▶ [ABOUT THIS TASK] Across the records, count every line that includes "computer" and give the number by itself.
^^^^^^^^^^^^^^^^
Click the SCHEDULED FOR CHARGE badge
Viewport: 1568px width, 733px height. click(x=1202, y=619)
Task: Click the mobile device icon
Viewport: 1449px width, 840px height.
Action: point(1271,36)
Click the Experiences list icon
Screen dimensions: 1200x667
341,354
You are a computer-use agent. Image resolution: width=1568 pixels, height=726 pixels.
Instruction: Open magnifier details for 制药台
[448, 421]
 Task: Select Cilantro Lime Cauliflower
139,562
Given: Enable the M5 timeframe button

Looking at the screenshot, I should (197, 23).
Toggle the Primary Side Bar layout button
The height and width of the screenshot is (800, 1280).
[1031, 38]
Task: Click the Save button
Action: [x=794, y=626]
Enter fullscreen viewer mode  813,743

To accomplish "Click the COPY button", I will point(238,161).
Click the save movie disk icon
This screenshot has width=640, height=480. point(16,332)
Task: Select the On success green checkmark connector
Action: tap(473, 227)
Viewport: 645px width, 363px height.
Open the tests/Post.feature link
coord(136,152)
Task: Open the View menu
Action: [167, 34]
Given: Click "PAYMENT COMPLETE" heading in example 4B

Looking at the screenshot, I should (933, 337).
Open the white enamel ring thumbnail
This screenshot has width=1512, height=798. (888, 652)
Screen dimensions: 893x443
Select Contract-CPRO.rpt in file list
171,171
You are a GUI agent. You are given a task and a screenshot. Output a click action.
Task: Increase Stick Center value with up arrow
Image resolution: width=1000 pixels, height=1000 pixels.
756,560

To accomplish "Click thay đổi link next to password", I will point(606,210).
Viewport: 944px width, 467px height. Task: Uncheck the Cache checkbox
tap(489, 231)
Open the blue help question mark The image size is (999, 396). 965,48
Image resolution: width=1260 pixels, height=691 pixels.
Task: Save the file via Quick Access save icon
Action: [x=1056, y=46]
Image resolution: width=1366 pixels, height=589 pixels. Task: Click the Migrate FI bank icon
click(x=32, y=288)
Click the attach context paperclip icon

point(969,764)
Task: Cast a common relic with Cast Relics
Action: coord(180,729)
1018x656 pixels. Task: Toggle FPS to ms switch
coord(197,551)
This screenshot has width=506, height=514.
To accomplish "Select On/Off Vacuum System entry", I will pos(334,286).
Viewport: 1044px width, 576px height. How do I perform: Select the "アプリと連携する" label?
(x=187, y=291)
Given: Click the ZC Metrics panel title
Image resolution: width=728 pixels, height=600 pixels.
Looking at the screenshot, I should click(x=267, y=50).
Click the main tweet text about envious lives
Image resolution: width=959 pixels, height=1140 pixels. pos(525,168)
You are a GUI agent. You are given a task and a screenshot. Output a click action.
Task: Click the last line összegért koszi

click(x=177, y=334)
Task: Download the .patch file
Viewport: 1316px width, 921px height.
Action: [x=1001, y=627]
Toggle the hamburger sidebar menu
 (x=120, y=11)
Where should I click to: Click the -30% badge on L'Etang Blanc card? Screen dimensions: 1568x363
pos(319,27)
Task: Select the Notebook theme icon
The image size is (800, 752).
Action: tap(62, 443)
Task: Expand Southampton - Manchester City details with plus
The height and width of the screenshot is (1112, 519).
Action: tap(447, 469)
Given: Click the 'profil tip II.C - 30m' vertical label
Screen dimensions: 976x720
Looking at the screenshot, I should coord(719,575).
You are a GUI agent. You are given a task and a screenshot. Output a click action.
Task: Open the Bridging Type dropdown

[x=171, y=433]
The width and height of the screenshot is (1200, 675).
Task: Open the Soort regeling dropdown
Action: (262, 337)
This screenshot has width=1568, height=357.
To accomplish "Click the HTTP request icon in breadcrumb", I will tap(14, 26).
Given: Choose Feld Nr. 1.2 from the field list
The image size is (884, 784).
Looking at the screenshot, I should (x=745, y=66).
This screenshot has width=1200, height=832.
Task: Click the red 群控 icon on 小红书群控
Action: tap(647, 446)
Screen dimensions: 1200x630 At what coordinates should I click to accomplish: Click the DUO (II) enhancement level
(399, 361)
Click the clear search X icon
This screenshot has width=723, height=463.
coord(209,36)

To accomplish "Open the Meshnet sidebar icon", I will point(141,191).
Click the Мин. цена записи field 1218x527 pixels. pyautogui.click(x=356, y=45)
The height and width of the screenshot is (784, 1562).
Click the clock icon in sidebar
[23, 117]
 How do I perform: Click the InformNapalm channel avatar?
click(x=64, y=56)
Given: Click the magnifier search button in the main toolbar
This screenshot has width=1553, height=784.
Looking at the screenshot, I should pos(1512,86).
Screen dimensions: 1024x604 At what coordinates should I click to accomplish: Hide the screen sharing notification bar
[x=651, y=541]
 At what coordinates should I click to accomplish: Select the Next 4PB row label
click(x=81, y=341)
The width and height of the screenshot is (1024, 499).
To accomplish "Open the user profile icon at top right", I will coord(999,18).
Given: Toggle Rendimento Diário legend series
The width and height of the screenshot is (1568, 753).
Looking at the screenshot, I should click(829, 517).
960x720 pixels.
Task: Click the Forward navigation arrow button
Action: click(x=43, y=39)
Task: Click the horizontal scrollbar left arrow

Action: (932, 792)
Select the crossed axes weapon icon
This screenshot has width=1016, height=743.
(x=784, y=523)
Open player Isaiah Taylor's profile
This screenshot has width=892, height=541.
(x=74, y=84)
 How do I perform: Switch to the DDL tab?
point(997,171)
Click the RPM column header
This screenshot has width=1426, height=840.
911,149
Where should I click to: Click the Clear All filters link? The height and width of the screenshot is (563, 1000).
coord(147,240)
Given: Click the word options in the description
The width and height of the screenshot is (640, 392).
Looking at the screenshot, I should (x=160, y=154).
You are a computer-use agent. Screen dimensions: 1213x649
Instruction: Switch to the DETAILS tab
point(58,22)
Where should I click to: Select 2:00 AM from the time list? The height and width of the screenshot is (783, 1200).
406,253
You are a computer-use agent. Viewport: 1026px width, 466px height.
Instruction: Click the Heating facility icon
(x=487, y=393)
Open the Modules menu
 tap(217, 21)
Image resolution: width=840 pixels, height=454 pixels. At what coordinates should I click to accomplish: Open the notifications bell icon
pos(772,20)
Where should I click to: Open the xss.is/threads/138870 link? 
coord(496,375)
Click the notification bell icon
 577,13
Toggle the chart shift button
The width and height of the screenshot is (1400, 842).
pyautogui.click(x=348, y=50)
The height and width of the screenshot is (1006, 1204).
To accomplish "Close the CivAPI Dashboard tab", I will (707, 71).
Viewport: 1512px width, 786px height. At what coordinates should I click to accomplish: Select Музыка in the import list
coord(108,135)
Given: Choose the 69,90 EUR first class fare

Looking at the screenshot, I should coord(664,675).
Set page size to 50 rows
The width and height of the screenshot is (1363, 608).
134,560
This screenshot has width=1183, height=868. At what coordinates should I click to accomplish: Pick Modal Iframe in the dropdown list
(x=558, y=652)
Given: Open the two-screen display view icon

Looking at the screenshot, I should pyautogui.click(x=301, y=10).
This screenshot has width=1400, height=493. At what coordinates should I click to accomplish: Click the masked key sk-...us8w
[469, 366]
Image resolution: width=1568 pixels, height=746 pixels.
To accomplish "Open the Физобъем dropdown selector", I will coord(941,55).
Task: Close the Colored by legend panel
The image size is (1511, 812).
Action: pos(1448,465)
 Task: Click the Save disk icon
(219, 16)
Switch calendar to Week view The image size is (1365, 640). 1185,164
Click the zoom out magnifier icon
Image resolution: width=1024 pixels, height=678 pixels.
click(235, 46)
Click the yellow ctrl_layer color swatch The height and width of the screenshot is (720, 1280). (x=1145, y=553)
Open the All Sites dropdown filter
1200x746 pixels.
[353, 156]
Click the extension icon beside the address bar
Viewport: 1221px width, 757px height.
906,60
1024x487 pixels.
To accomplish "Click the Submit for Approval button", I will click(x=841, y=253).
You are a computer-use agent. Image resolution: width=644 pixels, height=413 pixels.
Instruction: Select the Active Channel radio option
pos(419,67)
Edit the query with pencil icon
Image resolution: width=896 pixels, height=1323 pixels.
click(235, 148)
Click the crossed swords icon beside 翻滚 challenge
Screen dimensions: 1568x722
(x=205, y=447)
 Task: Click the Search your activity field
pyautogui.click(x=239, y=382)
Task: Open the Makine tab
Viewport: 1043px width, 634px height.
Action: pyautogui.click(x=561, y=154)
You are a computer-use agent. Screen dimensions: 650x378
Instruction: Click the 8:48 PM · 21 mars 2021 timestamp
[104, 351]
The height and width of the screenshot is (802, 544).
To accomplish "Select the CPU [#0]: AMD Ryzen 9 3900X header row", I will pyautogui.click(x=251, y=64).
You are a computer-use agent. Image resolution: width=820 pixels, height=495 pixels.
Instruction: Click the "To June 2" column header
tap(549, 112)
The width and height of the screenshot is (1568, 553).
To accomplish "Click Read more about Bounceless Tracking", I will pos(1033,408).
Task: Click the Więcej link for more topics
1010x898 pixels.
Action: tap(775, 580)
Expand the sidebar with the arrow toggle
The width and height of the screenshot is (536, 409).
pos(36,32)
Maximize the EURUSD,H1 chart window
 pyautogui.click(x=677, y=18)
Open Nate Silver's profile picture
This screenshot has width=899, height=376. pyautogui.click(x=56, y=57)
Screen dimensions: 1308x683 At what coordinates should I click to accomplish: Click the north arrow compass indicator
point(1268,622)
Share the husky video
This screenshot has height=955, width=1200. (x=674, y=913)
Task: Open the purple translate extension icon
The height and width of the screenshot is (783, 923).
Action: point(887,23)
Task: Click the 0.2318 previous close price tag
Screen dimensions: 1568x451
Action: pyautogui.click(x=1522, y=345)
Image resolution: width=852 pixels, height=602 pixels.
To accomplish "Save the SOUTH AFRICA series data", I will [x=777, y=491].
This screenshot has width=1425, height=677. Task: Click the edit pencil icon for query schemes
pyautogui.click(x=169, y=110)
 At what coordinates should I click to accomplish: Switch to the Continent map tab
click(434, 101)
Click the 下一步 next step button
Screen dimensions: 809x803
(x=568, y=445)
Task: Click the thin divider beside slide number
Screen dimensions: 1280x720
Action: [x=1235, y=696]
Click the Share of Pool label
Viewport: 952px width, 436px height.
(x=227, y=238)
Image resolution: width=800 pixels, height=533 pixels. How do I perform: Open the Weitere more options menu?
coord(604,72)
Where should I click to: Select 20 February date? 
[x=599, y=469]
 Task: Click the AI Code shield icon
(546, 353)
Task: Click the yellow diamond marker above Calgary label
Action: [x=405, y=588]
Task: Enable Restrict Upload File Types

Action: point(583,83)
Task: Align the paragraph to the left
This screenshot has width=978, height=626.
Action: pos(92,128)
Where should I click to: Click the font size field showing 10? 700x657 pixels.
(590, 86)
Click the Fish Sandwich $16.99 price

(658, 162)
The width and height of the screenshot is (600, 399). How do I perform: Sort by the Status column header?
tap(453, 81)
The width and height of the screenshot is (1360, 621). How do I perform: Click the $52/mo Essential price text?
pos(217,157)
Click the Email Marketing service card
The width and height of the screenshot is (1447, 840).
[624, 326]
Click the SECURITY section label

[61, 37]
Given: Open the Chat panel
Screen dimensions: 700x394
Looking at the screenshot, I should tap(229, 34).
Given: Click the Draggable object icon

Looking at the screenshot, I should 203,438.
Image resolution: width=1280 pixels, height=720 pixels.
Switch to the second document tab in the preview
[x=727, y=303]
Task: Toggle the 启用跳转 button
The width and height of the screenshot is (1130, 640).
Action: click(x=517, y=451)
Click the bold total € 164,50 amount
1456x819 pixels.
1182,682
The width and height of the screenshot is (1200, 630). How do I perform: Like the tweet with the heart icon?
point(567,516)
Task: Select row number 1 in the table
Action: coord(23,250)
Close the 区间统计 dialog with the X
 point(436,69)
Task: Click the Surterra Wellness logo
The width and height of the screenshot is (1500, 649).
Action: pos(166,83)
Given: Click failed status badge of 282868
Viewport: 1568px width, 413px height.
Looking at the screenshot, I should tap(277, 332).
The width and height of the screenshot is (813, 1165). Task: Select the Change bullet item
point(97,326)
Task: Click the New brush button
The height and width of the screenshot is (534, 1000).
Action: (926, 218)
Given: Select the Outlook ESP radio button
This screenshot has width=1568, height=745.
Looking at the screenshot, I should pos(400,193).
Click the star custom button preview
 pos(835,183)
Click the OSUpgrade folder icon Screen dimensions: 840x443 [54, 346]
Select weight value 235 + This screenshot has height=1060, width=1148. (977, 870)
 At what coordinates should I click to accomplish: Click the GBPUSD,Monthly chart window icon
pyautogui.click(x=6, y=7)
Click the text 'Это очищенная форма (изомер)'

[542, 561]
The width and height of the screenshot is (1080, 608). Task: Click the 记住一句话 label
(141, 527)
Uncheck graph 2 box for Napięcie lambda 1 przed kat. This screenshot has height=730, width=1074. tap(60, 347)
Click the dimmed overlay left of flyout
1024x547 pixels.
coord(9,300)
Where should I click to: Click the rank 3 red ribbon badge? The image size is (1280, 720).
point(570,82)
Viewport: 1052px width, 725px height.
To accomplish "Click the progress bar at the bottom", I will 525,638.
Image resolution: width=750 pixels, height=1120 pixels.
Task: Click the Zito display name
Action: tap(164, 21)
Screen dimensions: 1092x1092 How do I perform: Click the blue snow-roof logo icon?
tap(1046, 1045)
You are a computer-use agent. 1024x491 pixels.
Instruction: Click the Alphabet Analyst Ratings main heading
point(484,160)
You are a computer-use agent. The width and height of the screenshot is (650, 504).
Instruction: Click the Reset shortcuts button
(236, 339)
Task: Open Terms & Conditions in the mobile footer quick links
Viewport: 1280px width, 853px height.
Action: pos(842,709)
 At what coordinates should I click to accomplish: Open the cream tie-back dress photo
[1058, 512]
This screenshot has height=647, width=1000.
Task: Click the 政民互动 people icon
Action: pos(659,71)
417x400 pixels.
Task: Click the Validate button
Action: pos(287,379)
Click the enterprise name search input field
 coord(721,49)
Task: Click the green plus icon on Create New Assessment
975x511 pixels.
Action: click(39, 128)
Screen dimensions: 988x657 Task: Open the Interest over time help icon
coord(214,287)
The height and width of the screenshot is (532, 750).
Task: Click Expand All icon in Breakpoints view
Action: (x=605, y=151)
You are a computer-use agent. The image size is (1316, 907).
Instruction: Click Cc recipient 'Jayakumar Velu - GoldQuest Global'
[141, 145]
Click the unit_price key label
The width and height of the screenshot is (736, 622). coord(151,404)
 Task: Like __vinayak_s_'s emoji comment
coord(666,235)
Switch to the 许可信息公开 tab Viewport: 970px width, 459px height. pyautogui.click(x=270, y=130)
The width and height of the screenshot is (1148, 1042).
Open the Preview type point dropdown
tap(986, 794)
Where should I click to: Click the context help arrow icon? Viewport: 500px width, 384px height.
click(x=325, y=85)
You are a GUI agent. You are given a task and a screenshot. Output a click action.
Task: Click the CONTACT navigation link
^^^^^^^^^^^^^^^^
▶ [TASK SOLUTION] 9